**WHAT YOU WILL DO:**
Answer these questions about the turbine blisk page below, one answer per line.
1. How many colour controls does the page list?
2. What does the blade_twist parameter describe?
3. What is the filename of the OpenSCAD source?

**ARTICLE:**
Prompt
Model an axial-flow turbine blisk (bladed disk) like a jet engine compressor stage: a central hub with a shaft bore and a single ring of about 28 thin aerofoil blades around the rim, each blade clearly twisted along its height from root to tip like a real turbine blade.
Fully parametric OpenSCAD built from the prompt above — adjustable dimensions and colours, exported as .SCAD and rendered to the orbiting preview with render.sh.
Parametric controls: 14 dimensions · 1 colour
What it demonstrates
- A single-stage bladed disk: a ring of twisted aerofoil blades on a central hub
- Each blade twists root-to-tip like a real turbine blade
- Keyed central shaft bore
Editable parameters
| Parameter | Default | Range / options | Description |
|---|---|---|---|
num_blades |
28 |
[10:1:60] |
Number of blades around the hub |
hub_radius |
45 |
[20:1:100] |
Outer radius of the central hub |
bore_radius |
12 |
[5:1:30] |
Radius of the central shaft hole |
blade_height |
45 |
[20:1:100] |
Radial height of each blade |
hub_center_thickness |
30 |
[10:1:60] |
Thickness of the hub at the center |
hub_rim_thickness |
22 |
[10:1:50] |
Thickness of the hub at the rim |
flange_width |
8 |
[0:1:20] |
Width of the collar around the bore |
flange_height |
5 |
[0:1:20] |
Height of the collar around the bore |
blade_chord |
22 |
[10:1:50] |
Length of the blade profile (chord) |
root_stagger |
30 |
[0:1:90] |
Angle of the blade at the root |
blade_twist |
35 |
[-60:1:60] |
Total twist from root to tip |
camber_pct |
10 |
[0:1:20] |
Aerodynamic camber (curvature) |
thickness_pct |
6 |
[2:1:15] |
Maximum thickness of the blade profile |
steps |
30 |
Resolution per side |
OpenSCAD source — 12-axial-turbine-blisk.scad
// Axial-Flow Turbine Blisk
// A parametric model of a jet engine compressor stage
/* [Blisk Dimensions] */
// Number of blades around the hub
num_blades = 28; // [10:1:60]
// Outer radius of the central hub
hub_radius = 45; // [20:1:100]
// Radius of the central shaft hole
bore_radius = 12; // [5:1:30]
// Radial height of each blade
blade_height = 45; // [20:1:100]
/* [Hub Profile] */
// Thickness of the hub at the center
hub_center_thickness = 30; // [10:1:60]
// Thickness of the hub at the rim
hub_rim_thickness = 22; // [10:1:50]
// Width of the collar around the bore
flange_width = 8; // [0:1:20]
// Height of the collar around the bore
flange_height = 5; // [0:1:20]
/* [Blade Aerodynamics] */
// Length of the blade profile (chord)

**SUPPLIED DATA:**
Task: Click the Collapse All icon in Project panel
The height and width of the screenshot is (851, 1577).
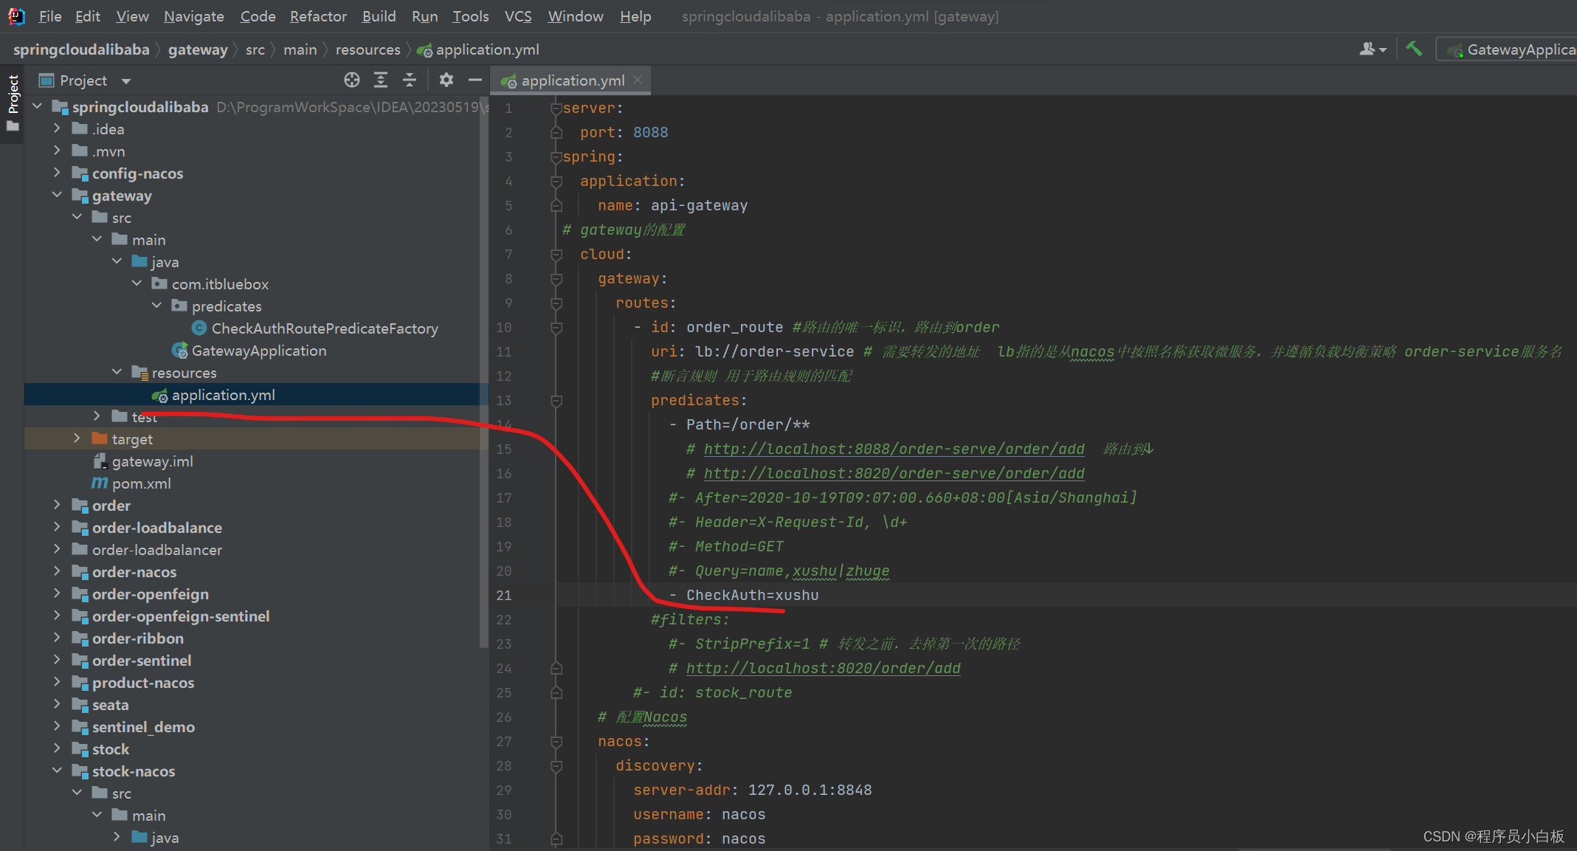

**SOLUTION TO THIS TASK:**
1. One
2. Total twist from root to tip
3. 12-axial-turbine-blisk.scad